Showing posts with label Debby. Show all posts
Showing posts with label Debby. Show all posts

Sunday, August 9, 2020

Remembering Debby

I sometimes go through old photos, looking at the life that was, thirty or forty years ago. I did that a few months ago and found a photo of myself and my friend Debby from the early 1980s, taken in the lab at PHRI where I worked at that time--my first full-time job in Manhattan. She had just gotten married and had moved to Manhattan with her husband; he was starting his medical residency and she was starting her doctoral work in the same lab where I worked as a research assistant. We hit it off almost immediately, and spent our free periods in the lab talking about life, careers, and relationships. I had just finished my master's degree and was interested in doing doctoral work, but as it turned out, that opportunity came much later in my life. I worked in that lab for three years and met some interesting people working at all sorts of jobs--technicians, academics, computer experts, cleaning ladies, and secretaries. I stayed in touch with Debby after I left the lab for a new position at Memorial Sloan-Kettering Cancer Center. Our life paths diverged quite a bit after that, but we always stayed in touch. She called me on my birthday every year and we would spend an hour or two catching up on our lives. She had two children to take care of, a house to run, and in her later years she helped her husband with the business side of his medical practice and took care of her elderly mother.

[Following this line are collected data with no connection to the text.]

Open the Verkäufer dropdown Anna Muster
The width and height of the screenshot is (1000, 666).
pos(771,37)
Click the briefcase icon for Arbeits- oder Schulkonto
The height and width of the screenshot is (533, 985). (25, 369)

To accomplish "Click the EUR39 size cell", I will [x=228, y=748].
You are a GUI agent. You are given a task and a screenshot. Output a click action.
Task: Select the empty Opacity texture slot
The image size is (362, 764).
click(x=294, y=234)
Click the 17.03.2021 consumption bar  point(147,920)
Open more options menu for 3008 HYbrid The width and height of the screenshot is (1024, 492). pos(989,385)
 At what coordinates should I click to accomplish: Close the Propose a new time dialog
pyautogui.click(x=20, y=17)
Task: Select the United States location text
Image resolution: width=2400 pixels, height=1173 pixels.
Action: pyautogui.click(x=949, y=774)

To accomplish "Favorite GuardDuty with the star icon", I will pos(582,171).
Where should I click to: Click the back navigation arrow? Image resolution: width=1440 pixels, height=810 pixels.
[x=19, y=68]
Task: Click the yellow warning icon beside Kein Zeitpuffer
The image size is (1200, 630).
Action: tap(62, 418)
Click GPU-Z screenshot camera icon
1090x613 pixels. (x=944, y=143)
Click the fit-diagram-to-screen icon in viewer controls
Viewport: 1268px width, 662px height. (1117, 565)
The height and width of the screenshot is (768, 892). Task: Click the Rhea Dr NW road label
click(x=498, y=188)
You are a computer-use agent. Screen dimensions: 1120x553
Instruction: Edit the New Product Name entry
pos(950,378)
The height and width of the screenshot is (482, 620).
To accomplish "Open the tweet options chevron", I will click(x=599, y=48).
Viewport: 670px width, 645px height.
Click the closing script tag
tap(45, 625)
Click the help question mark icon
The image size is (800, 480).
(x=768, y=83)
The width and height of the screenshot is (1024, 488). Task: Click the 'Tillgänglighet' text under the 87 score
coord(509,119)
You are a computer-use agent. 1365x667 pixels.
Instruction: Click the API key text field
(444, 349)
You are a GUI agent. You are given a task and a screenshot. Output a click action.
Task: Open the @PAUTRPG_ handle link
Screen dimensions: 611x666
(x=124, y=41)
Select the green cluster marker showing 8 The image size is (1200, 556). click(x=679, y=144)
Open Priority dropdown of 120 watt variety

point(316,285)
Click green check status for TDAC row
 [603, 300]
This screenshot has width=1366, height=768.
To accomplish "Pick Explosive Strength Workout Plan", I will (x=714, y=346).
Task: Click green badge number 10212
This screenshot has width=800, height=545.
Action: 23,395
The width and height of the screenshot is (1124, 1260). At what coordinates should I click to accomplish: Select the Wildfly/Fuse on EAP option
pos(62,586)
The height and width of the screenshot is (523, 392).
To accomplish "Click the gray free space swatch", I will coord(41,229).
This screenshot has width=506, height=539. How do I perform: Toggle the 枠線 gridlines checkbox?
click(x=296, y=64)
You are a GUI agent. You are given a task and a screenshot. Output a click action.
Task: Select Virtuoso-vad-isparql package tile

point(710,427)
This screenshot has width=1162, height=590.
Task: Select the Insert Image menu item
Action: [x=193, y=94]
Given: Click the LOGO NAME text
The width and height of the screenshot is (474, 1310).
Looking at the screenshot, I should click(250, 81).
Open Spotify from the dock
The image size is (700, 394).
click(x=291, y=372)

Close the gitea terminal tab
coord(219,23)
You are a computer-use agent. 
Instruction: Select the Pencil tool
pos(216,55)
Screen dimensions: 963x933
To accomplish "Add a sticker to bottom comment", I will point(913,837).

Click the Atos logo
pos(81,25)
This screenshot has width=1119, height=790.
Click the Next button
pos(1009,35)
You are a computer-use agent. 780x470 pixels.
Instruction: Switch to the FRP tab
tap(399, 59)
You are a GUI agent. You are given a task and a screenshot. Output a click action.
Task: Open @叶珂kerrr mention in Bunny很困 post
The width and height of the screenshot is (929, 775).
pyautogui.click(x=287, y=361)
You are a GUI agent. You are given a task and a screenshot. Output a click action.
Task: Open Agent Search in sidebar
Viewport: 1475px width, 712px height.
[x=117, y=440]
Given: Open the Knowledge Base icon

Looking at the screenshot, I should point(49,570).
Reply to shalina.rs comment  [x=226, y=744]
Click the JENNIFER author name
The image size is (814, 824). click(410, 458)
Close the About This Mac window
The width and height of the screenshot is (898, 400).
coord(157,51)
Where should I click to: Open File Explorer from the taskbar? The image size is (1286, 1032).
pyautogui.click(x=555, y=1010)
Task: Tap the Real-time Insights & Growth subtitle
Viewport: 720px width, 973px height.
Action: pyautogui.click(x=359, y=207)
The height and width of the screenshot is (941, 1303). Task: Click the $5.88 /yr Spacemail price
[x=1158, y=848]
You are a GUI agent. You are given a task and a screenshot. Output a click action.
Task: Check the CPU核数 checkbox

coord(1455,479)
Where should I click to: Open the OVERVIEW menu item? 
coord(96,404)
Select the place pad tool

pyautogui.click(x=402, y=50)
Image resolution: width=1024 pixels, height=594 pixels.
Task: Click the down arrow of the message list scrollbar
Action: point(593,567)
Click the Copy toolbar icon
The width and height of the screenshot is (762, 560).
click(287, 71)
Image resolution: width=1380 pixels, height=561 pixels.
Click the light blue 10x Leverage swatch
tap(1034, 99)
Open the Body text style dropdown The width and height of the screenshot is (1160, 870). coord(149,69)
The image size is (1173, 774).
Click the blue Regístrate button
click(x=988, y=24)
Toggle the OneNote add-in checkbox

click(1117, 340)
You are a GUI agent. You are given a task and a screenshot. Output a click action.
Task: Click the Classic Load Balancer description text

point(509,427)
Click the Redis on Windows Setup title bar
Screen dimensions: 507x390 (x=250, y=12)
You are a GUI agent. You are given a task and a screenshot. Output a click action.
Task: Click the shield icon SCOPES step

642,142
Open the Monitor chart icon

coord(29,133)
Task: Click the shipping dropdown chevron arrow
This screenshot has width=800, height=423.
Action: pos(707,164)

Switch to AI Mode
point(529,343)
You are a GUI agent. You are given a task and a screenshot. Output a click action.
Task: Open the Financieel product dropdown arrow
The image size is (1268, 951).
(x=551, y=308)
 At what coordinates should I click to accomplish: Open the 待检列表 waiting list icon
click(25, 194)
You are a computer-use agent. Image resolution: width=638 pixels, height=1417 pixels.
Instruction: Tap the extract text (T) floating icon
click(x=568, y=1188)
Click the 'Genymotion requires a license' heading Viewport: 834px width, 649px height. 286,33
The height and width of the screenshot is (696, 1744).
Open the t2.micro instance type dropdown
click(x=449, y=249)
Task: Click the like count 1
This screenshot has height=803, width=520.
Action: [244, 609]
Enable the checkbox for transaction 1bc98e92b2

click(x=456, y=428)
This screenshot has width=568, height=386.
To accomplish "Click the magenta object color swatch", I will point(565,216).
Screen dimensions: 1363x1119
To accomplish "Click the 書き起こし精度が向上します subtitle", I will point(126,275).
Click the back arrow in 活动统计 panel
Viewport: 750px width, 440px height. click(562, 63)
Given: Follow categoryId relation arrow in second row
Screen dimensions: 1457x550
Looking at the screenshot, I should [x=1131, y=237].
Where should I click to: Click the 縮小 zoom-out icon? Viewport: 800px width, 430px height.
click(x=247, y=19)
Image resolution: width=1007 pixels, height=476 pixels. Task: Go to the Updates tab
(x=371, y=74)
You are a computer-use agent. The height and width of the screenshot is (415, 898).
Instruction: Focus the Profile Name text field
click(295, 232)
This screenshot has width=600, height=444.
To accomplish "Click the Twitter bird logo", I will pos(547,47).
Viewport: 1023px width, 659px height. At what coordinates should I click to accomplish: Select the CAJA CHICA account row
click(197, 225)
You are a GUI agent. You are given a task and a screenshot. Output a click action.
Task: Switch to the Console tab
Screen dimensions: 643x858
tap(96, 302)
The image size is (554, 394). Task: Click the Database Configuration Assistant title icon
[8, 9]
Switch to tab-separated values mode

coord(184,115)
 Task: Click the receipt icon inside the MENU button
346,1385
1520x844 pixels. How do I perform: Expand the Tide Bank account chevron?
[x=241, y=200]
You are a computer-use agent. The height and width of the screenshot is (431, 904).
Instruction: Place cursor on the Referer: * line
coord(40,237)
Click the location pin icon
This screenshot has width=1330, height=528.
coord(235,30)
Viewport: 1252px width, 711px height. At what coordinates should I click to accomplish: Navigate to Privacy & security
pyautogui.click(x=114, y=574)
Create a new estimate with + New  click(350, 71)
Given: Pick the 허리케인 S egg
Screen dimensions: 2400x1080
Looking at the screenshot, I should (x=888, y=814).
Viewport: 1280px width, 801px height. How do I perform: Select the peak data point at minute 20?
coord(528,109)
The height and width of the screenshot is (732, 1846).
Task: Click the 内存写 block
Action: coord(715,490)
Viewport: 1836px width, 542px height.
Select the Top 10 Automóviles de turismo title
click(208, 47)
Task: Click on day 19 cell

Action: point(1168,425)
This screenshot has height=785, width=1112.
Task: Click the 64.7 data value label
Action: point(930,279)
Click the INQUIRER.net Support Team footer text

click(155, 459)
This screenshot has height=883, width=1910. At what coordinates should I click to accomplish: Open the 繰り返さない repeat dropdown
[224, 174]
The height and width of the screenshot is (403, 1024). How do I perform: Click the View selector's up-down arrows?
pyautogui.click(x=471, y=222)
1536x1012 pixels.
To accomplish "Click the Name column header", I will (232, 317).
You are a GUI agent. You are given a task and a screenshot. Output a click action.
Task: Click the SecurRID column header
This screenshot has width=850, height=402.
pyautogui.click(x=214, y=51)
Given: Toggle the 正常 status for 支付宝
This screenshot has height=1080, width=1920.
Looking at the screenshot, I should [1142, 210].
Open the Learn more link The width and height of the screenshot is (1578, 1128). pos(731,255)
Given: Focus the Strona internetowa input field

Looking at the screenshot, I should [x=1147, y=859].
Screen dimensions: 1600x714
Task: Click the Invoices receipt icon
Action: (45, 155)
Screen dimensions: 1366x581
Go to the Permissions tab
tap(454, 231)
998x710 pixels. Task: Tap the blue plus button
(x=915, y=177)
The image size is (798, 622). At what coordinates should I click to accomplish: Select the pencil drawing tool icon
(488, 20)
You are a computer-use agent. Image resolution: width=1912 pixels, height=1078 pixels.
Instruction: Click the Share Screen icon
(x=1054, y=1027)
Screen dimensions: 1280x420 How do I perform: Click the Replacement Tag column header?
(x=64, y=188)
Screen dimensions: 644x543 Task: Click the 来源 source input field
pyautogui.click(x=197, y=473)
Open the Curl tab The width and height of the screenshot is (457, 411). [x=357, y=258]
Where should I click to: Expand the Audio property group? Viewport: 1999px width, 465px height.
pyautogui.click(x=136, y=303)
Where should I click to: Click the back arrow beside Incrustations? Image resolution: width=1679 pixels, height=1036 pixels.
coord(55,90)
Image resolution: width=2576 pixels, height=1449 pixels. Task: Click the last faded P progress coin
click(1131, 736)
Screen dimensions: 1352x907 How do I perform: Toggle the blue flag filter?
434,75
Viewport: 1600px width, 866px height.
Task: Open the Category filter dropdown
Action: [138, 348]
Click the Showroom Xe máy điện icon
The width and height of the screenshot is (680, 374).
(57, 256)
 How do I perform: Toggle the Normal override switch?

Debby passed away this past Tuesday. She was sixty-four years old and had been sick for about four years with a rare disease called progressive supranuclear palsy (PSP). PSP is a degenerative disease involving the gradual deterioration and death of specific volumes of the brain that control balance, movement, eye movement, and cognition. Loss of balance, falling, the inability to focus the eyes, and dementia are often the outcomes. There is no cure for PSP. Her condition progressed very quickly; I understood that the last time I saw her. Even though we did not see each other much during the past thirty years, I count her as one of my close friends. She was one of the kindest people I've ever known. I don't think I ever heard a mean word come out of her mouth. She gave up her research career to focus on her family. In her later years, she admitted to me that she missed the lab, and I think had she not gotten sick, that she would have gone back to work in the lab in some capacity. But she never got the chance. I am glad that I sent her the photo of the two of us a few months ago. I wrote that it reminded me of our good times together. We look happy and carefree in that photo, and that's how I want to remember her.